The Tapir Specialist Group, part of the Species Survival Commission of the IUCN Species strives to biological diversity by stimulating, developing and executing practical programs to study, save, restore and manage the four species of tapir and their remaining habitats in Central and South America and Southeast Asia Baird Tapir Project of Costa Rica is the largest ongoing tapir project in the world, which began in 1994. These are the collars on tapirs in Corcovado National Park, Costa Rica study their social systems and habitat preferences World Tapir Day April 27, 2008. The day was created to raise awareness of the four species of tapir that Central and South America and Southeast Asia living increase. In 1998, a zookeeper in Oklahoma City was mutilated and a broken arm after opening the door of the box a female tapir pushing food. (Two months baby tapir cage busy at the moment.)
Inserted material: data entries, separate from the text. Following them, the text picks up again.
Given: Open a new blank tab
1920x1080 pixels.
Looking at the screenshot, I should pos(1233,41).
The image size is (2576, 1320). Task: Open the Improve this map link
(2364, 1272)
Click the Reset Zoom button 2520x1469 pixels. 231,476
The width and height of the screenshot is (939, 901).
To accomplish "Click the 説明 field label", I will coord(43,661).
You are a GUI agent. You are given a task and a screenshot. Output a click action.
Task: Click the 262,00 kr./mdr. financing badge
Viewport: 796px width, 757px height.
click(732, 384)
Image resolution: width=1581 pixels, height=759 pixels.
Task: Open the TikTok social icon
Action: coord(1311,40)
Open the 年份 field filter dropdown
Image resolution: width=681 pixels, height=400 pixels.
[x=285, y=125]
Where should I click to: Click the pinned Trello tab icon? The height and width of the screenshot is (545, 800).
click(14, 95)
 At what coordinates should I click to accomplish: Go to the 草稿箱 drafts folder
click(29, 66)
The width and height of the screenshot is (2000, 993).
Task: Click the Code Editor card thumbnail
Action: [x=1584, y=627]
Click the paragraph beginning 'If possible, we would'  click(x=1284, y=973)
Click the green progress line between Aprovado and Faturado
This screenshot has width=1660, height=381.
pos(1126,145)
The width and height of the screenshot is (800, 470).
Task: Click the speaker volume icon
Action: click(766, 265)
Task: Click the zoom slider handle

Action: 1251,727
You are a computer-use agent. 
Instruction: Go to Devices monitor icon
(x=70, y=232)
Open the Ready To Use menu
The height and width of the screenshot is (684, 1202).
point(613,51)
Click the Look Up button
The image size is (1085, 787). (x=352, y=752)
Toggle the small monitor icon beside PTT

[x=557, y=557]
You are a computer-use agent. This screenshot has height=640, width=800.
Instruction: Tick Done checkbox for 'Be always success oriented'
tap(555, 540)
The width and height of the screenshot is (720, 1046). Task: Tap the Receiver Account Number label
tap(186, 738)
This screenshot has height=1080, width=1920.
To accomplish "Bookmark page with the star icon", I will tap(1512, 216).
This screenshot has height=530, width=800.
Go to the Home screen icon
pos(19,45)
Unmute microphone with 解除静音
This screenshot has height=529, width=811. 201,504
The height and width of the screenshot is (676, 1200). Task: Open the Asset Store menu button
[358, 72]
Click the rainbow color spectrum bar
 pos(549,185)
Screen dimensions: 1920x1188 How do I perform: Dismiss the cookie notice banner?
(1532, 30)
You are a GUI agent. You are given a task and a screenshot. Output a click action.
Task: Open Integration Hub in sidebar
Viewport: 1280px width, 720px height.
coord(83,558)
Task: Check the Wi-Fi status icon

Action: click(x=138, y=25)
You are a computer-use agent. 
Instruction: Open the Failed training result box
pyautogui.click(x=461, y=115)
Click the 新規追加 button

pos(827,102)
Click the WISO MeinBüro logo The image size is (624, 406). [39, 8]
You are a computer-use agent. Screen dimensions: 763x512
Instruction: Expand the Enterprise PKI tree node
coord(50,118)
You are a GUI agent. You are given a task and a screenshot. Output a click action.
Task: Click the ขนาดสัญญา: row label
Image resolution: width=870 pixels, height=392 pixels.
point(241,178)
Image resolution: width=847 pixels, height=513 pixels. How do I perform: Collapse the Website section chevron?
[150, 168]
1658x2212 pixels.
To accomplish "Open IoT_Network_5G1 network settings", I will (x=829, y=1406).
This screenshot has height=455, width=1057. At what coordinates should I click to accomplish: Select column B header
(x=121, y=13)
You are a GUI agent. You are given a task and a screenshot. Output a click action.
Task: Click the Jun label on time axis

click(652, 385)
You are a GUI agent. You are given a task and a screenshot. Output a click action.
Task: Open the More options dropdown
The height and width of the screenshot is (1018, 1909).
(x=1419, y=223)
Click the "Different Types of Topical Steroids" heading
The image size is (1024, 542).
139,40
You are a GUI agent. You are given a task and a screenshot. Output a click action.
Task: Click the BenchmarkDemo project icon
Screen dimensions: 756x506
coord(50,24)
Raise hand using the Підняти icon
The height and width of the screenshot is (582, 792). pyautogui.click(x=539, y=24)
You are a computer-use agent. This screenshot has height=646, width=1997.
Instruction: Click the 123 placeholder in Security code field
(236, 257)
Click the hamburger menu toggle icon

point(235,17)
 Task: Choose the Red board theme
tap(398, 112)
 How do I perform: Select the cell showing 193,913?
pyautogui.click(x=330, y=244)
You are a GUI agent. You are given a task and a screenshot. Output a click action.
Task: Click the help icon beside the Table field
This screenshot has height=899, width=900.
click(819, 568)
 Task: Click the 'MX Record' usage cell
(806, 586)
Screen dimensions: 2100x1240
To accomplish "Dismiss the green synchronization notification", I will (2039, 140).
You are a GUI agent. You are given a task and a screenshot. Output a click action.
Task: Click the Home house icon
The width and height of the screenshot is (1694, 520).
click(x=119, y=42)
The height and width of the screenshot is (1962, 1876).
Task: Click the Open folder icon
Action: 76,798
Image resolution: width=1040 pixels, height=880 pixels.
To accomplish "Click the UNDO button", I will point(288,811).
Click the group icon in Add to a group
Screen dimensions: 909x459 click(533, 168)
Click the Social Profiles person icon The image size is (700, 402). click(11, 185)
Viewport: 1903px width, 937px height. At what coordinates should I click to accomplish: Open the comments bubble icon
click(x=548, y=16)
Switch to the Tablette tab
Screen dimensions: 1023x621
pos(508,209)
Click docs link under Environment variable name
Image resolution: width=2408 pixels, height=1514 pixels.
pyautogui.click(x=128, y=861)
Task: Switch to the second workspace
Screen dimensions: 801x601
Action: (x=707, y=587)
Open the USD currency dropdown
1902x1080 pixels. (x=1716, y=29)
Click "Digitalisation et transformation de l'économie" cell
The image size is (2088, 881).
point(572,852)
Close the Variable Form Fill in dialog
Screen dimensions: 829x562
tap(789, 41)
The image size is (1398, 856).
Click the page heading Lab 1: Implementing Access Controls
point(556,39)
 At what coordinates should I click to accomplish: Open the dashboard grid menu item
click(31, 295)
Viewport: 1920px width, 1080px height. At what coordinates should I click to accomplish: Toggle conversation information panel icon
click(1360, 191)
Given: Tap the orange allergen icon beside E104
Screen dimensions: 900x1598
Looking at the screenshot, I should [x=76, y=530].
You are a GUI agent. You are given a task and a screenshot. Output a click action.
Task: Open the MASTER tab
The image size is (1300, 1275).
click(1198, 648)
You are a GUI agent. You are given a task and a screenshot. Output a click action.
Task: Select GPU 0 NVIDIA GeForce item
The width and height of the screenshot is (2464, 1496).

Chinese, Korean and Japanese, the tapir is named after an animal in Chinese mythology, known in Japanese mythology, the Baku (貘 or 貘?). In Chinese and Japanese folklore, tapirs are like nightmares counterpart chimeric supposed to eat humans. In Chinese, the name of the beast, and the name of the tapir is possible in Mandarin (貘) and HKMA Cantonese (貘). The equivalent Maek Korean (Hangul: 맥, Hanja: 貘 [출처] 테이퍼 [貘, tapir]), as it is called Baku (バク) in Japanese. File hosting service Mofile Chinese was called tapir users speaking Chinese. Sequences in prehistoric science fiction film 2001: A Space Odyssey, tapirs appear alongside primitive hominids. The tapir was chosen because of its unusual appearance, which is often described as prehistoric. There is no evidence of fossil tapirs ever existed in Africa. father scolds his children to play in the tar.